Feathr Quick Start Guide with Local Sandbox

We provide a local sandbox so users can use Feathr easily. The goal of the Feathr Sandbox is to:

  • Make it easier for users to get started,
  • Make it easy to validate feature definitions and new ideas
  • Make it easier for Feathr developers to setup environment and develop new things
  • Interactive experience, usually try to run a job takes less than 1 min.

As an end user, you can become productive in less than 5 minutes and try out Feathr.

The Sandbox is ideal for:

  • Feathr users who want to get started quickly
  • Feathr developers to test new features since this docker should everything they need. It comes with the python package as editable model so developers can iterate easily.

Getting Started

Prerequisites

Make sure Docker is installed on your machine. You can find official installation guide here. To make sure Docker is successfully installed on your machine, run a test container as follows:

docker run hello-world

You should see the Hello from Docker! message.

Step 1: Start Sandbox

To get started using Feathr, simply run the command below. Note that the image is around 5GB so it might take a while to pull it from DockerHub.

# 80: Feathr UI, 8888: Jupyter, 7080: Interpret
docker run -it --rm -p 8888:8888 -p 8081:80 -p 7080:7080 -e GRANT_SUDO=yes feathrfeaturestore/feathr-sandbox:releases-v1.0.0

If you see errors like below, simply change the -p 8081:80 part to -p <new port>:80 so the Feathr UI will be redirected to the new port.

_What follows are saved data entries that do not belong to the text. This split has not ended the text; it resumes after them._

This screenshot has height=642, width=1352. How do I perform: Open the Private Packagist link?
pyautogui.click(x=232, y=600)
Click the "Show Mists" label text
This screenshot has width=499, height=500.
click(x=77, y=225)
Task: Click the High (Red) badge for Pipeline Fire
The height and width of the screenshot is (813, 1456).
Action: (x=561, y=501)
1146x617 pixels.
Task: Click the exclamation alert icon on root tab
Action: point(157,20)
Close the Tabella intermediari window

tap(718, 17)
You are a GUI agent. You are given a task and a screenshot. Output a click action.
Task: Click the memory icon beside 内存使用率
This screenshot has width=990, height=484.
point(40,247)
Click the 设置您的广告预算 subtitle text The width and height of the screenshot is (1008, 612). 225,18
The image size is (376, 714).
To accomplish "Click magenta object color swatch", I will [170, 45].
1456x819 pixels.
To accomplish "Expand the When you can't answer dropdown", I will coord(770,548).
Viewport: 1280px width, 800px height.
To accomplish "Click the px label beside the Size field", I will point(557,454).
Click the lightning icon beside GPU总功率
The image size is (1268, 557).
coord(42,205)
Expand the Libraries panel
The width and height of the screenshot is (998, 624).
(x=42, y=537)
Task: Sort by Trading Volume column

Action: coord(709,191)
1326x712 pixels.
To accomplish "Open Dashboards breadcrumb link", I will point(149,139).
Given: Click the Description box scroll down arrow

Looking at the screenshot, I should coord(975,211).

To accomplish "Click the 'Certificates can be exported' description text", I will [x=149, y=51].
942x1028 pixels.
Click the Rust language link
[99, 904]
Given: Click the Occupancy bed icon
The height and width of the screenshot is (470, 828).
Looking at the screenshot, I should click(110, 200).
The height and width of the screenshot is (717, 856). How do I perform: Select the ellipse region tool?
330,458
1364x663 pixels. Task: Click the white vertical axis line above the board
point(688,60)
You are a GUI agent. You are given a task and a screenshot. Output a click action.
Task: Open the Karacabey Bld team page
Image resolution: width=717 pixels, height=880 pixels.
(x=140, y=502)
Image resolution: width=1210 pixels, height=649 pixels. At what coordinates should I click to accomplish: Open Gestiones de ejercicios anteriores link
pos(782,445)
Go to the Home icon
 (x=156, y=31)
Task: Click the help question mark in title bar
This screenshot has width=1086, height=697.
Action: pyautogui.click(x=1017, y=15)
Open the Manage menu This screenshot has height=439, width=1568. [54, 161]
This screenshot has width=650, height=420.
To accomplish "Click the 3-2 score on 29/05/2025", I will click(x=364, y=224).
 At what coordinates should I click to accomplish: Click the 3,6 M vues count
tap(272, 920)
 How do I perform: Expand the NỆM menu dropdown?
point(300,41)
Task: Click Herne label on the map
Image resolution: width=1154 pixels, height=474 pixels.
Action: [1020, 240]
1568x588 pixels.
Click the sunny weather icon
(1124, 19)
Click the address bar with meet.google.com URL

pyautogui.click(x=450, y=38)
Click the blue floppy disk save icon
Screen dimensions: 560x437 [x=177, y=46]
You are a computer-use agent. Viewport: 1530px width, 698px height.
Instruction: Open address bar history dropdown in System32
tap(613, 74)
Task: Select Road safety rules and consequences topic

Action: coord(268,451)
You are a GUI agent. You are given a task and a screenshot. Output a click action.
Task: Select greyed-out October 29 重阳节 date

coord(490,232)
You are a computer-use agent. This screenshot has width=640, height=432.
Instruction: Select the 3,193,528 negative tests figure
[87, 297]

docker: Error response from daemon: driver failed programming external connectivity on endpoint hardcore_bose (ae107e924cddce6b942f96f2654369345b027ac82e5e44929a9f132e2af71746): Bind for 0.0.0.0:8081 failed: port is already allocated.

Step 2: Run Quickstart Sample Notebooks

Open jupyter notebook with below link and click the triangle button on the Jupyter notebook and the whole notebook will run locally.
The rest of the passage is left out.